[Data records]
===

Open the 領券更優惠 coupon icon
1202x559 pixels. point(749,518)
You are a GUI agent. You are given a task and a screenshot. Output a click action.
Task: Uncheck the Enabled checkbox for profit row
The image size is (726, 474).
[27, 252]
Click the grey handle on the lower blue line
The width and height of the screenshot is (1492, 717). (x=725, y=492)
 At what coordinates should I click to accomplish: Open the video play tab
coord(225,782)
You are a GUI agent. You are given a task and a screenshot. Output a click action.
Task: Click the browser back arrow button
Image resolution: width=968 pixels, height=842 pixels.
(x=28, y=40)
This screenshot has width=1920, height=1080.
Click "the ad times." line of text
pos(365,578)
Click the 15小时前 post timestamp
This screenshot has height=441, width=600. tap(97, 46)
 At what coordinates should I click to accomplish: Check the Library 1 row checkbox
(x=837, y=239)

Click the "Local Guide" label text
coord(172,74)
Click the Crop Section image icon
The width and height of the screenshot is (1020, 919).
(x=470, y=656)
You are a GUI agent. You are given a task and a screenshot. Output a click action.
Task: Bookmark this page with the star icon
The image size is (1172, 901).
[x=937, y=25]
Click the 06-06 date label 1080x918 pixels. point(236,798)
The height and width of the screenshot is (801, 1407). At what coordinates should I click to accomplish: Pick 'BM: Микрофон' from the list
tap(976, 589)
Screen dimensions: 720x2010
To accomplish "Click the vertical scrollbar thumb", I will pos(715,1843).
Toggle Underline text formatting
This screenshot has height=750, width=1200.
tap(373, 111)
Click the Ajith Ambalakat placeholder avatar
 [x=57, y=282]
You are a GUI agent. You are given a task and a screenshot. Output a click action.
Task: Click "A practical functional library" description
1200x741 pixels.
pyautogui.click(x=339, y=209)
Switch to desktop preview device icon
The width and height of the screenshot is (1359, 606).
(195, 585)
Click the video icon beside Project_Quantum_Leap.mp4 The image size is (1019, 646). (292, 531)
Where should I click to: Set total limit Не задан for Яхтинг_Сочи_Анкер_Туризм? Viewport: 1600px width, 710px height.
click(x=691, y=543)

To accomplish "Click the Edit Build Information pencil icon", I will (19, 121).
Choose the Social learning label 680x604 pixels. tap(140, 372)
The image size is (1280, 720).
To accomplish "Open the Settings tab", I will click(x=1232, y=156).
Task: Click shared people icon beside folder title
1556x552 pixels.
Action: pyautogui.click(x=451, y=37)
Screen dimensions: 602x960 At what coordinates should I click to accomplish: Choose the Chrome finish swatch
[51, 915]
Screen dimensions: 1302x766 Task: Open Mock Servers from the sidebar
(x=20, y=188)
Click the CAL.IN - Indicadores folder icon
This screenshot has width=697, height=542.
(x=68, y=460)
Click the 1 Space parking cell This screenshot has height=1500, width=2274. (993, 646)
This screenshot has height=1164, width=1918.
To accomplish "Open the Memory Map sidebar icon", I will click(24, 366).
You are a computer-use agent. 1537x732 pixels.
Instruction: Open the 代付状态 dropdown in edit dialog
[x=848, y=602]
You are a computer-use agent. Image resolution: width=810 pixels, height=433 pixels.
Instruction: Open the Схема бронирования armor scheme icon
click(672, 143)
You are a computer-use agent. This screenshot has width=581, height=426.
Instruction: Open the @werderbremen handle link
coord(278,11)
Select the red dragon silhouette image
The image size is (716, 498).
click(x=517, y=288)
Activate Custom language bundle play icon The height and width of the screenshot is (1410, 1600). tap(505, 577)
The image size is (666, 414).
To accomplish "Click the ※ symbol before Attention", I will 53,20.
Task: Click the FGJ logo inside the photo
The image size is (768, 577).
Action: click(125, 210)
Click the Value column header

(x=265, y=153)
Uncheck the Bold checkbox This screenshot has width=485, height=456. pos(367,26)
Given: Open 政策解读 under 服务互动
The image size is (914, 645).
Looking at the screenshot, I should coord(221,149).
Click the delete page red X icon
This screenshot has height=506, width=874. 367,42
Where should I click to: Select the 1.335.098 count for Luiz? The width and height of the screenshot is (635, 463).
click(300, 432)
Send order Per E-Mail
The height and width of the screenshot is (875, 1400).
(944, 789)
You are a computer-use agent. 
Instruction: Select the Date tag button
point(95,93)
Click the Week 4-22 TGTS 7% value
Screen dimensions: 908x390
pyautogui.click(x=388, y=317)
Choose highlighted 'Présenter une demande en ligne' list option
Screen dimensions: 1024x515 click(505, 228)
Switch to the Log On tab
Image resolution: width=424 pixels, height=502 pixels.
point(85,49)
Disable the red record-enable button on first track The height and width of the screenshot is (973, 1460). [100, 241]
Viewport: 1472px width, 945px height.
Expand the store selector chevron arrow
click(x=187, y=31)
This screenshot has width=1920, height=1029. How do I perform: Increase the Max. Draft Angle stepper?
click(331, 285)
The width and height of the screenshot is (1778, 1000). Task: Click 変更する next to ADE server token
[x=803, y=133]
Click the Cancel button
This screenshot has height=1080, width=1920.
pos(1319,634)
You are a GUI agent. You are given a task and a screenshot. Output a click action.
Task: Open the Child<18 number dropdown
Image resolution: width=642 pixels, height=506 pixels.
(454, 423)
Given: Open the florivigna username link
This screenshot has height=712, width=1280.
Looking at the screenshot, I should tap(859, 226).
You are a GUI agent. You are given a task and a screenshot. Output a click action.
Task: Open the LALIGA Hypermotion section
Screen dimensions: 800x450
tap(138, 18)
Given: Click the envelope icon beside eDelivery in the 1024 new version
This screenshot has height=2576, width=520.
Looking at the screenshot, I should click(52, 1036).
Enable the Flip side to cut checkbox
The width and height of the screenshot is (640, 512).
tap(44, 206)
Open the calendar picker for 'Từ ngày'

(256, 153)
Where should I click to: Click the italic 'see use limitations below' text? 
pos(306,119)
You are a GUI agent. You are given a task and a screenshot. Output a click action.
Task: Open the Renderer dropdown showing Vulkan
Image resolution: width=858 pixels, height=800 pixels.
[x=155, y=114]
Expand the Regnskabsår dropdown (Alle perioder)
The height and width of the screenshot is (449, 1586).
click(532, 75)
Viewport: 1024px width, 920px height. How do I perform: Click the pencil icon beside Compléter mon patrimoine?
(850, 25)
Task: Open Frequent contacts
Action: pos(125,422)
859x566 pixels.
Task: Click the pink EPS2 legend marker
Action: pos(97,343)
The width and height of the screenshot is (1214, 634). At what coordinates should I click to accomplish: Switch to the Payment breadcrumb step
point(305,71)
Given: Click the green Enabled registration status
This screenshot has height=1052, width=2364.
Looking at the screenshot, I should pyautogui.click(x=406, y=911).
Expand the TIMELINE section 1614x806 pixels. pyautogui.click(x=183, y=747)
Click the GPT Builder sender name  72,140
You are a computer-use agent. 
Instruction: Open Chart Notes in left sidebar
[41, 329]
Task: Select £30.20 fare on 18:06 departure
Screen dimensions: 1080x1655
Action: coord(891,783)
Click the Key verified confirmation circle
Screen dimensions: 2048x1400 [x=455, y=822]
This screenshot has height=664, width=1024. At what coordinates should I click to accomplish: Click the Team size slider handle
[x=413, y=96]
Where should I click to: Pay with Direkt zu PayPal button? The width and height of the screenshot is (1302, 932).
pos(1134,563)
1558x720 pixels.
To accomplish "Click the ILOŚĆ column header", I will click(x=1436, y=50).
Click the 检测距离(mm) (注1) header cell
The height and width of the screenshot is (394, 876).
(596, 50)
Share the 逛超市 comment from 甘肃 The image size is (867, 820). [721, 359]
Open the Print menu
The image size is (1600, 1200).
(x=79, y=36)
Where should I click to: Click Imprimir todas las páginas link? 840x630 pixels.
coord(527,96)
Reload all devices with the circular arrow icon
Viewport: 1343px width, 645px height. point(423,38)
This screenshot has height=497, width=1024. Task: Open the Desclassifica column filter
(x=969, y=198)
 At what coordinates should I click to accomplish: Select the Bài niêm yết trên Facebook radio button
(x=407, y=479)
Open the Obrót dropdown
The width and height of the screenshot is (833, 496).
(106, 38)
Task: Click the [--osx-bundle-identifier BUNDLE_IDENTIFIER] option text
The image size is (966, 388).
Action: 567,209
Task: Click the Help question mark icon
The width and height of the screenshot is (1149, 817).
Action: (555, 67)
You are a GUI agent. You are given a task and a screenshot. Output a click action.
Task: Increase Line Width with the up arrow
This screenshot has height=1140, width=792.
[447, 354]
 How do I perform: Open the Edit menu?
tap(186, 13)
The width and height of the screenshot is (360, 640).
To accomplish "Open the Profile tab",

===

### Task to complete
Only the lines from the one containing "Task: Increase Line Width with the up arrow" through the final line of the records above should be printed, exactly as they stand.

### Your response
Task: Increase Line Width with the up arrow
This screenshot has height=1140, width=792.
[447, 354]
 How do I perform: Open the Edit menu?
tap(186, 13)
The width and height of the screenshot is (360, 640).
To accomplish "Open the Profile tab",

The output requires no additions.